» WHAT THIS TASK INVOLVES:
Please repeat exactly, and only, the lines from the one containing "Click the System Report… button" through the end of the records below, with no pictures.

[Stored records]
= Beginning of Section =
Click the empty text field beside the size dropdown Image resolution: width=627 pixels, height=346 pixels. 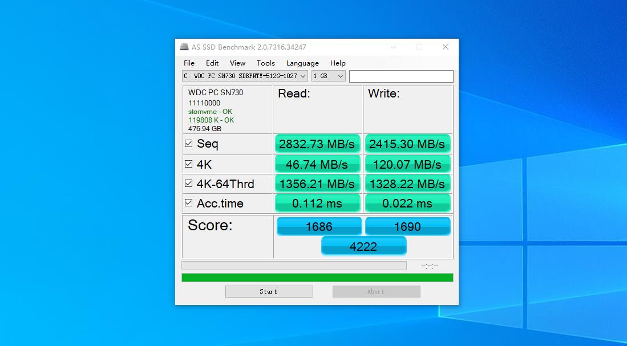pos(401,76)
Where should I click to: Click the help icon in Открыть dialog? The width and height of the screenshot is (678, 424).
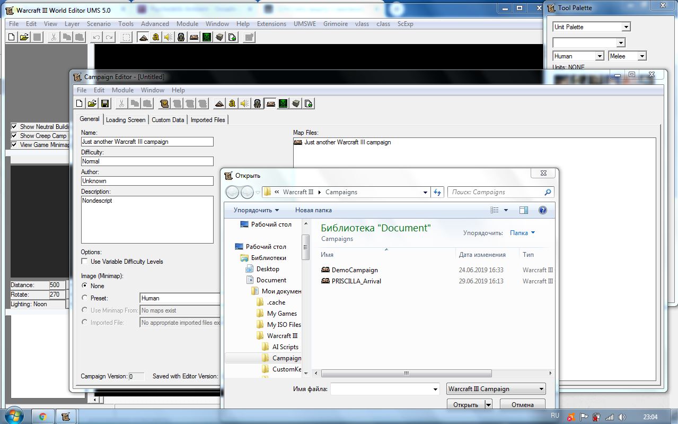tap(542, 210)
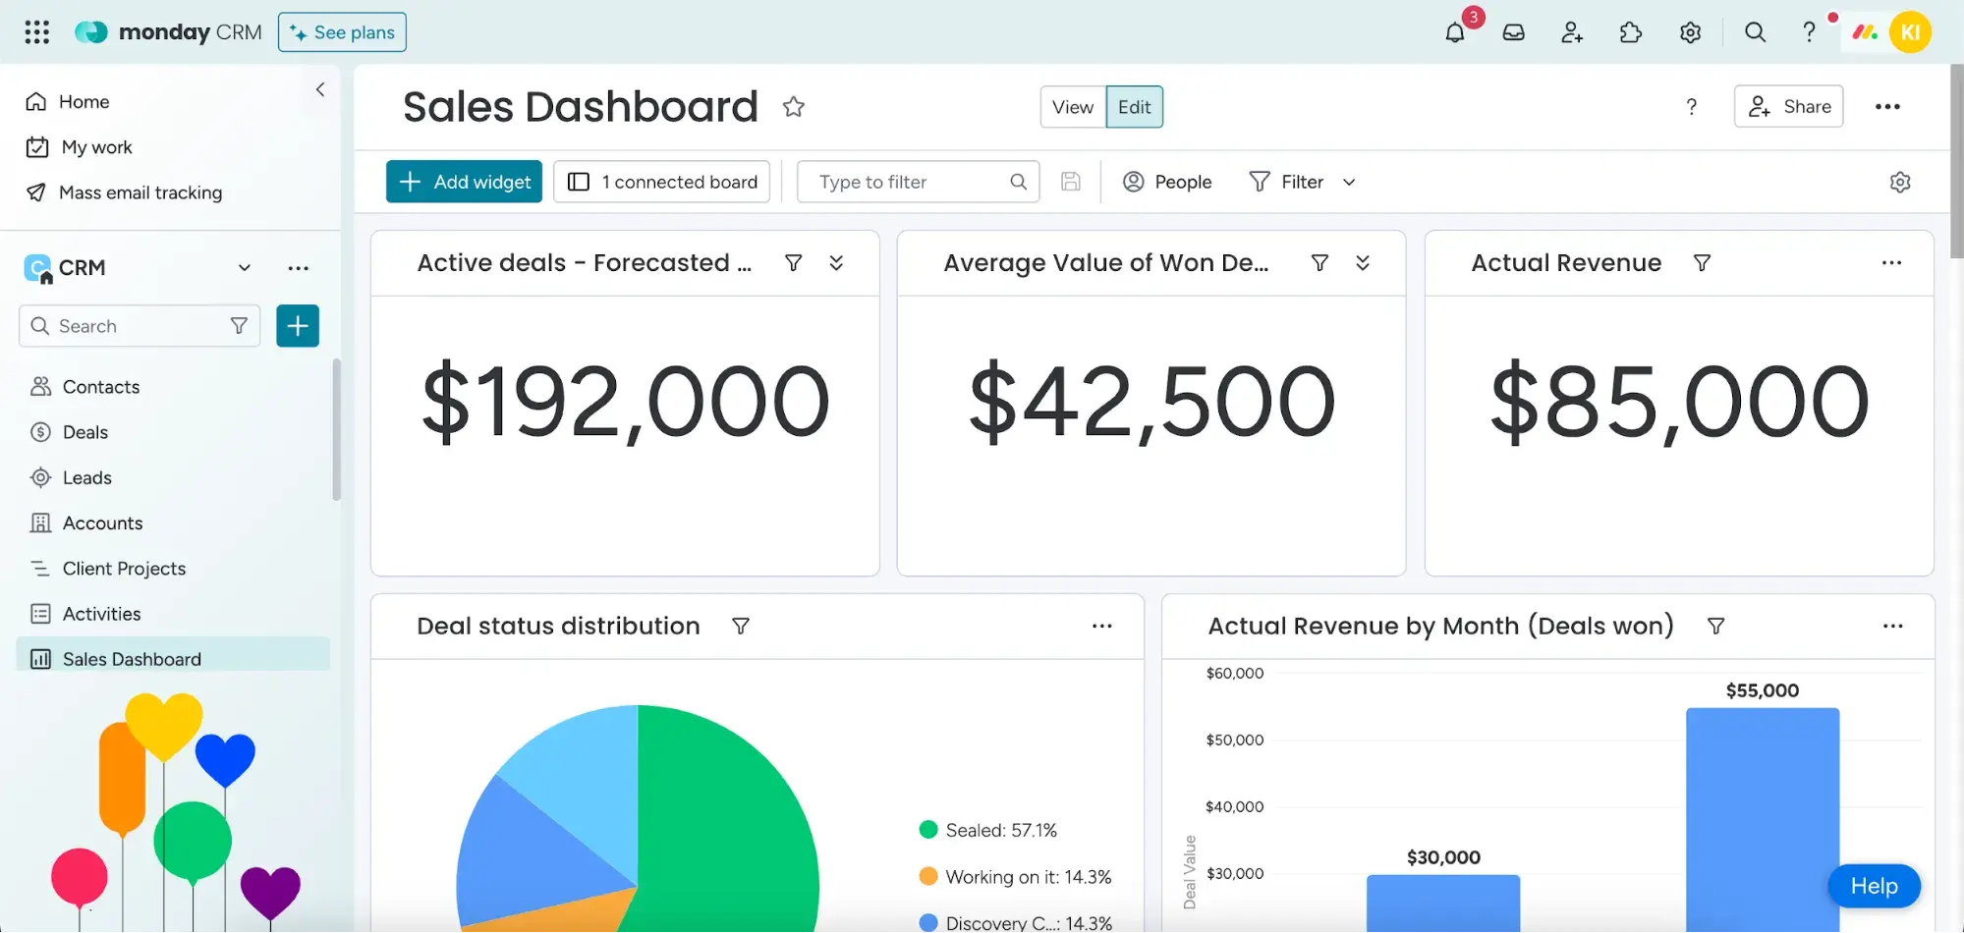1964x933 pixels.
Task: Collapse the left sidebar panel
Action: tap(320, 90)
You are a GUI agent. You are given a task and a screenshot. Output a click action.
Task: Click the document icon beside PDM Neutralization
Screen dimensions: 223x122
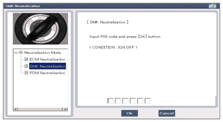pos(26,73)
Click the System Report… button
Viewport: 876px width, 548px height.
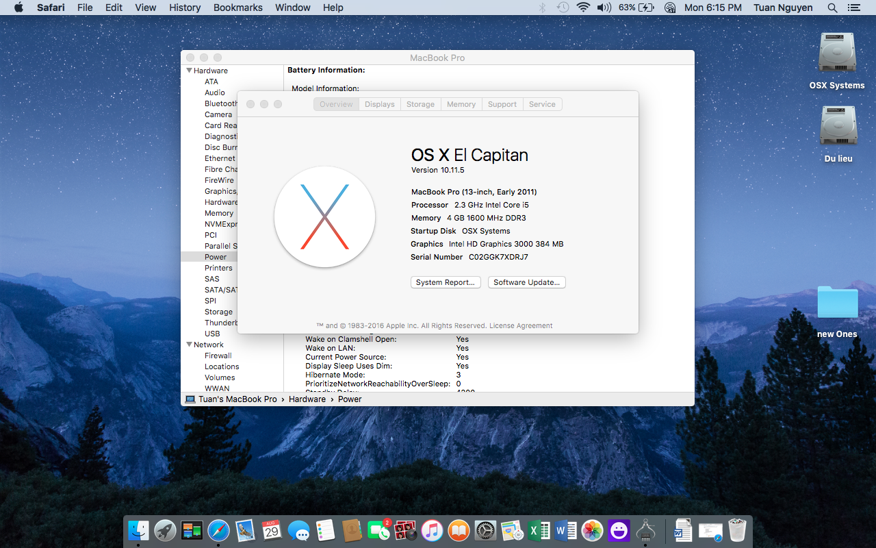pyautogui.click(x=446, y=282)
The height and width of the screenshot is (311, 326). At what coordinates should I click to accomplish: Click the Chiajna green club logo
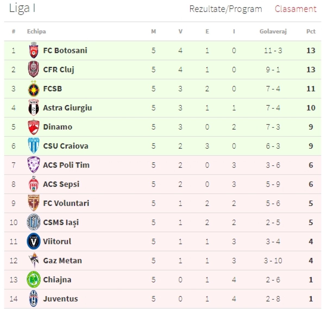pos(34,280)
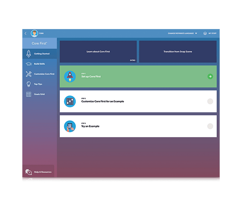242x198 pixels.
Task: Click the sliders icon on Step 2
Action: (x=70, y=101)
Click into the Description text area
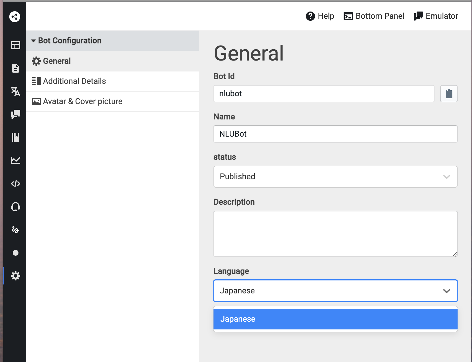Viewport: 472px width, 362px height. click(335, 234)
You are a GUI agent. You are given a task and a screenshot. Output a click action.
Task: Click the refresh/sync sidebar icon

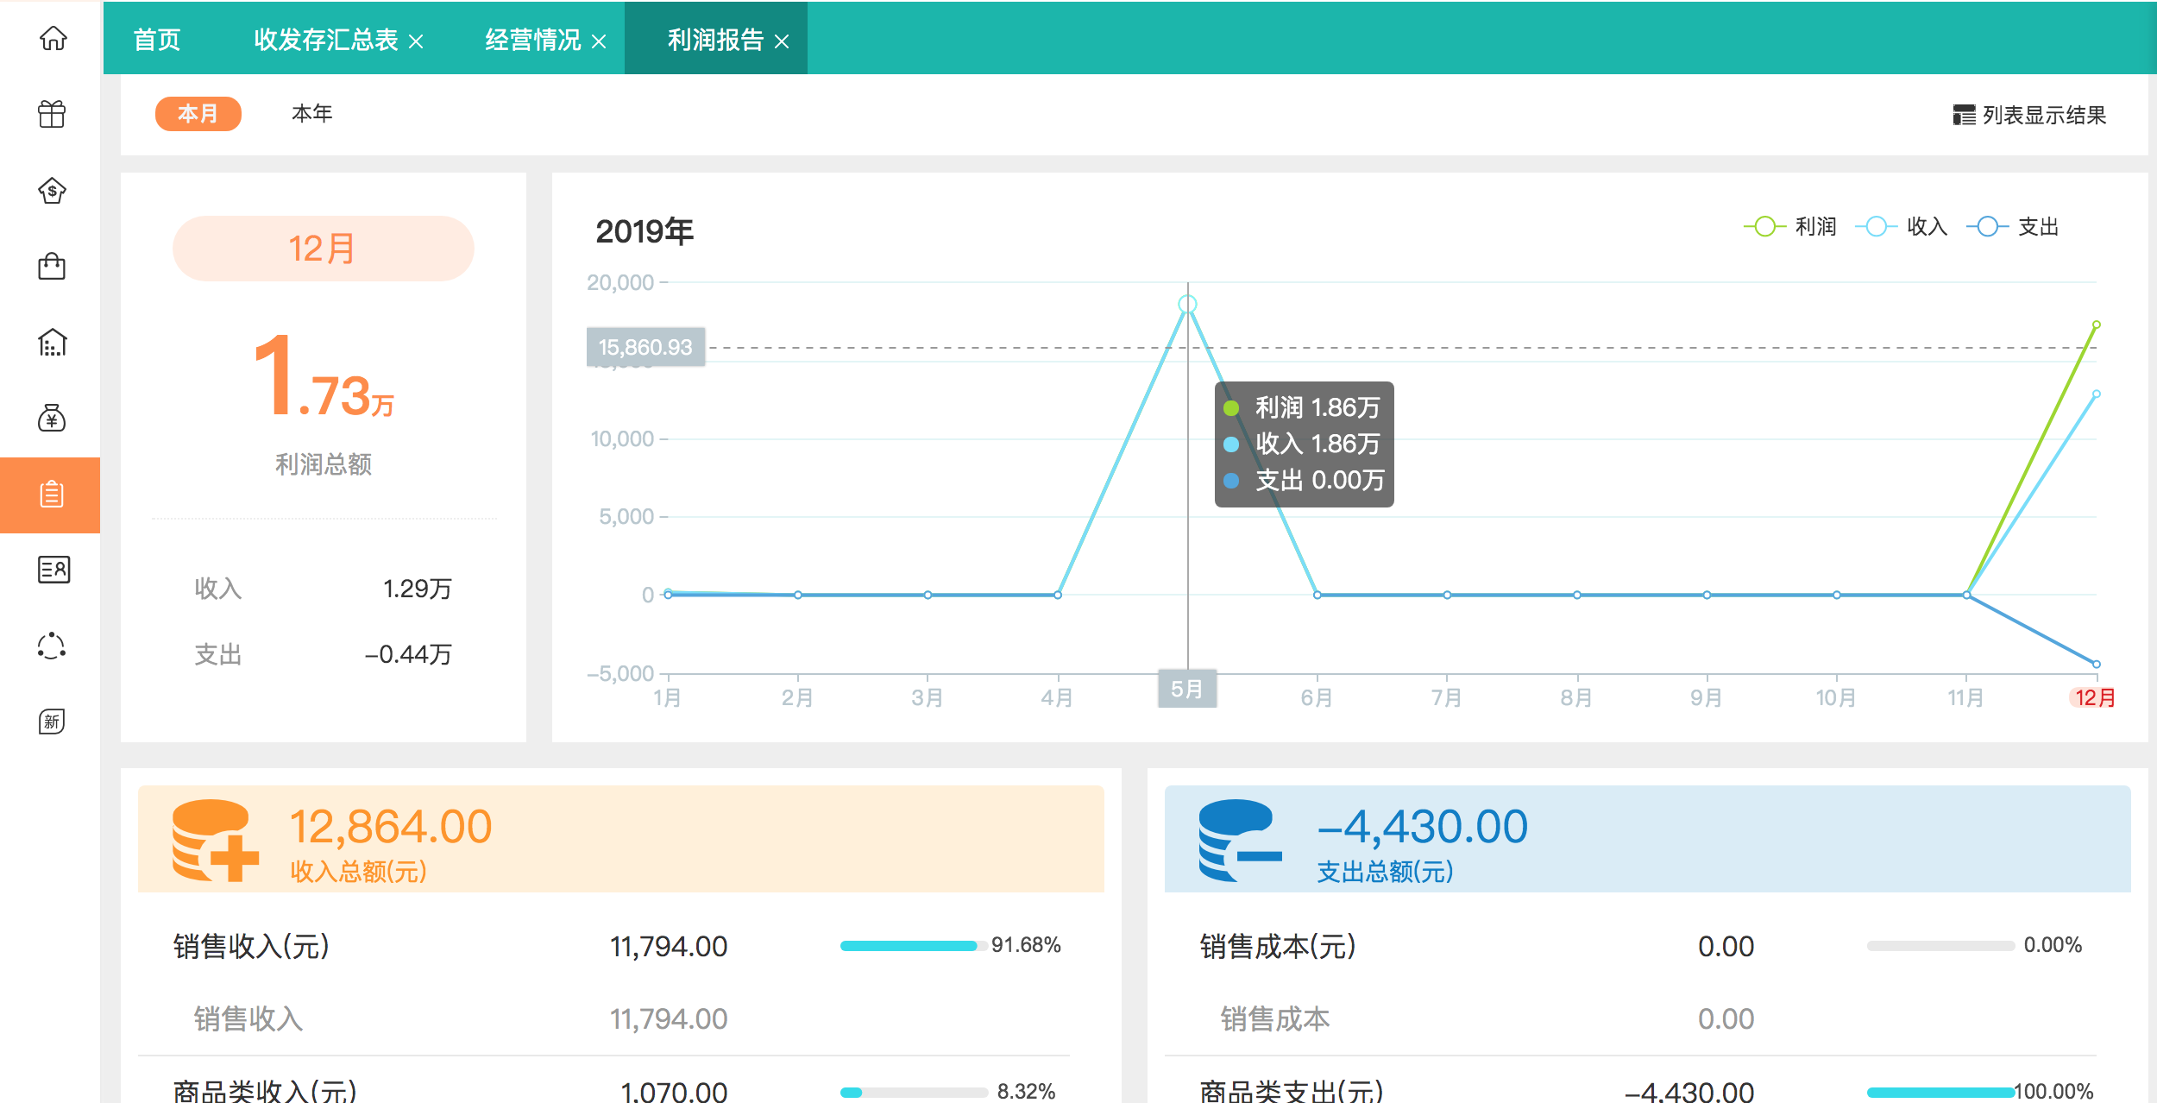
= End of Section =
» OUTPUT OF THE EXERCISE:
Click the System Report… button
Viewport: 876px width, 548px height.
pyautogui.click(x=446, y=282)
The height and width of the screenshot is (311, 326). At what coordinates should I click to accomplish: Click the Chiajna green club logo
pos(34,280)
242x198 pixels.
Task: Click the sliders icon on Step 2
Action: (x=70, y=101)
Click into the Description text area
Viewport: 472px width, 362px height. click(335, 234)
You are a GUI agent. You are given a task and a screenshot. Output a click action.
Task: Click the refresh/sync sidebar icon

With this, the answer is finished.